→ WHAT IS NEEDED
Lines that include the string "computer" are the ones to copy from the entries below.

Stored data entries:
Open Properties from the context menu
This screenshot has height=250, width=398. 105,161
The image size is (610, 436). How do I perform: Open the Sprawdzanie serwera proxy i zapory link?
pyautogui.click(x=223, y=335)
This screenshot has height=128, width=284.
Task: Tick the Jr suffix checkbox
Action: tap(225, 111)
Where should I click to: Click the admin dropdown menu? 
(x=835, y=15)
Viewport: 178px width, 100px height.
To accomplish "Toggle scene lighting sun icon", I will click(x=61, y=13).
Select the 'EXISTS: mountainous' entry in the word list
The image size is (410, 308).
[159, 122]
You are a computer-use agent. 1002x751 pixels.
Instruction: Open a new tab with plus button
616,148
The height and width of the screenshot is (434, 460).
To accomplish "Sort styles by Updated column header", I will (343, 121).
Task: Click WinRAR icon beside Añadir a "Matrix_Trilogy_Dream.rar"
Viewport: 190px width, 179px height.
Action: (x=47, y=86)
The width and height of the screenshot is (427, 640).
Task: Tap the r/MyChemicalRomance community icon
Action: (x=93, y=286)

* * *

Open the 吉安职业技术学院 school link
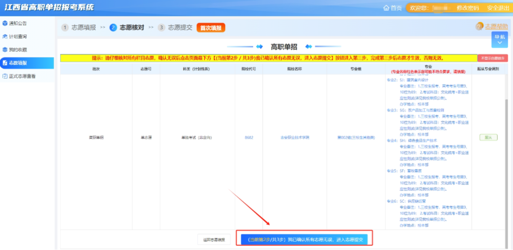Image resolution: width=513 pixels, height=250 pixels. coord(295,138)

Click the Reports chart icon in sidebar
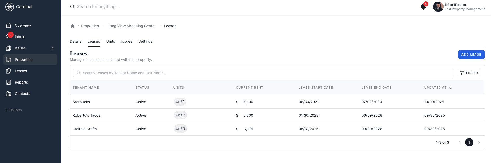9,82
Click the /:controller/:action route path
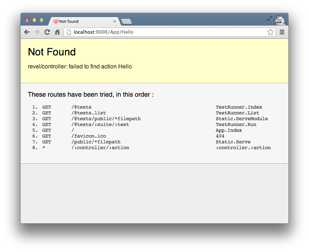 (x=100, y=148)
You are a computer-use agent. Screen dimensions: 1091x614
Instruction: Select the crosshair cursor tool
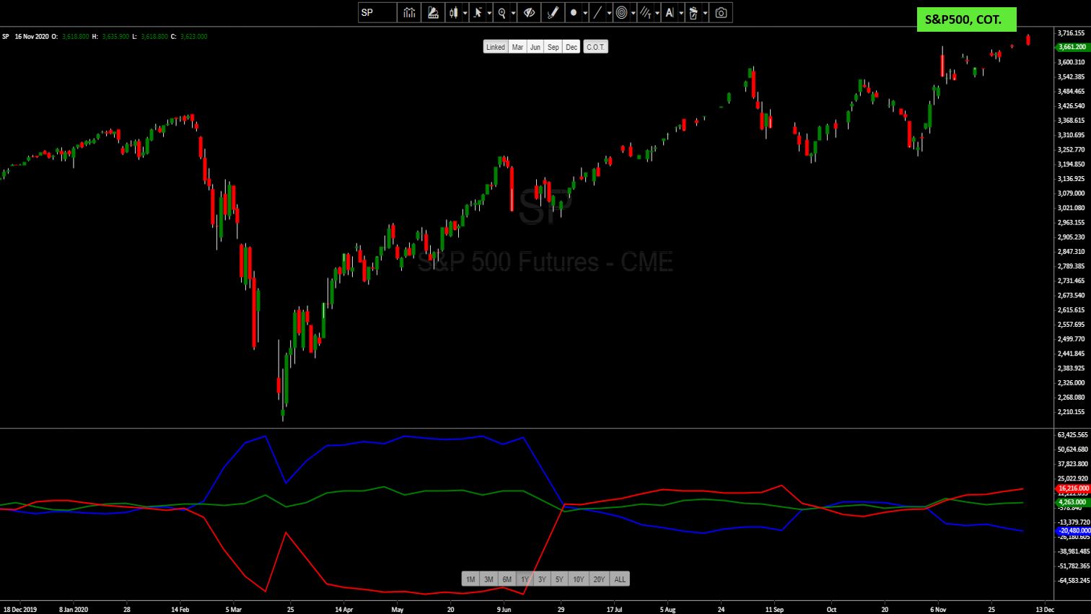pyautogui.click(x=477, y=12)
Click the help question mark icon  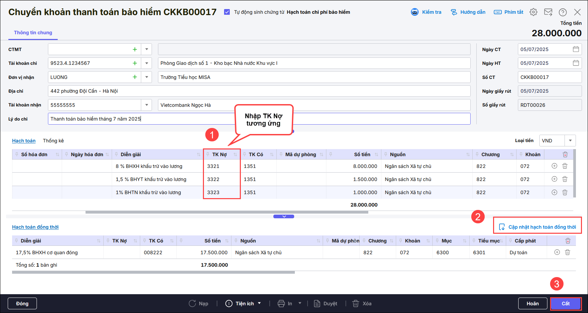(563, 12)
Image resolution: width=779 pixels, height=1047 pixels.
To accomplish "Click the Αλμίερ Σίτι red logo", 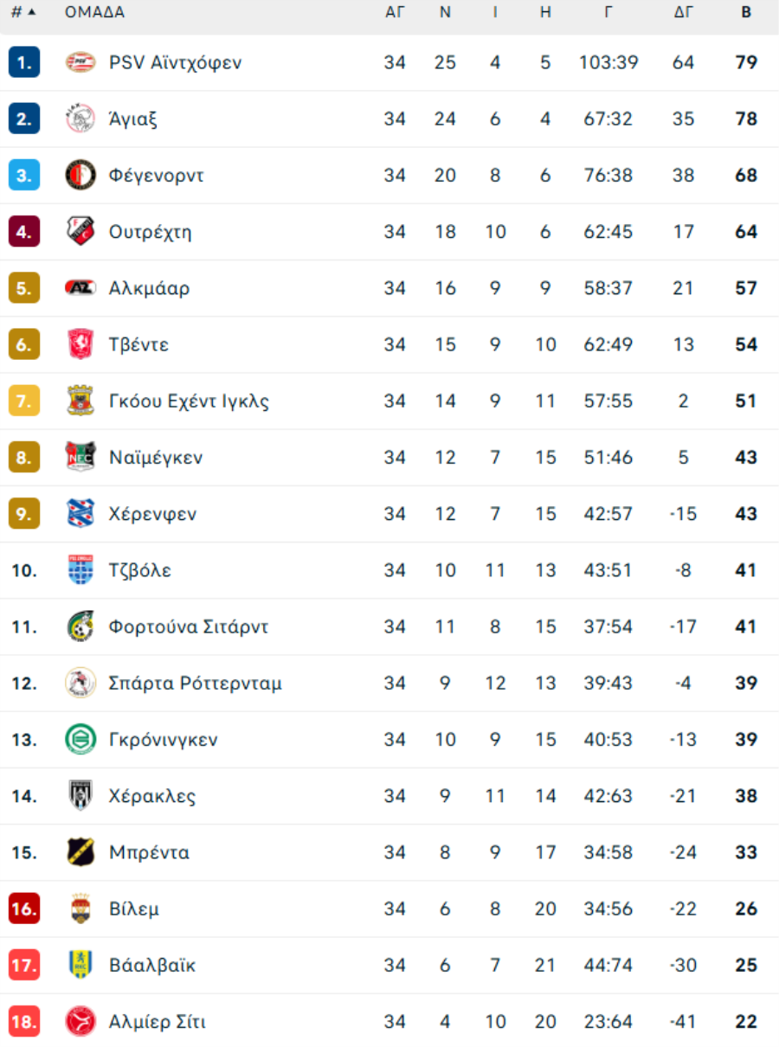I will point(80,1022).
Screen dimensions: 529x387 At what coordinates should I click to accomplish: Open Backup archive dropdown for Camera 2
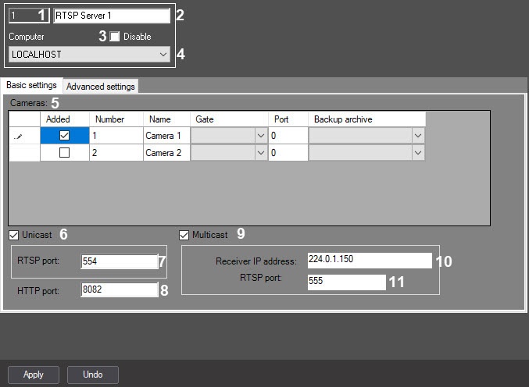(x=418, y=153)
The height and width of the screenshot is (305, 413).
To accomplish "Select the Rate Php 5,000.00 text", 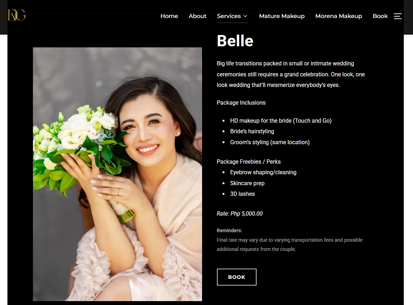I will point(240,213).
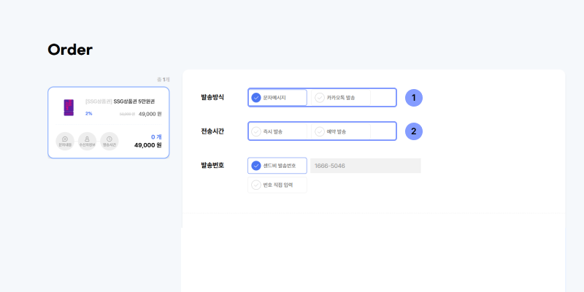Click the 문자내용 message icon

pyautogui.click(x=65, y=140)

→ TASK OUTPUT
You are a computer-use agent. 1002x751 pixels.
You are a computer-use agent. Screen dimensions: 1091x614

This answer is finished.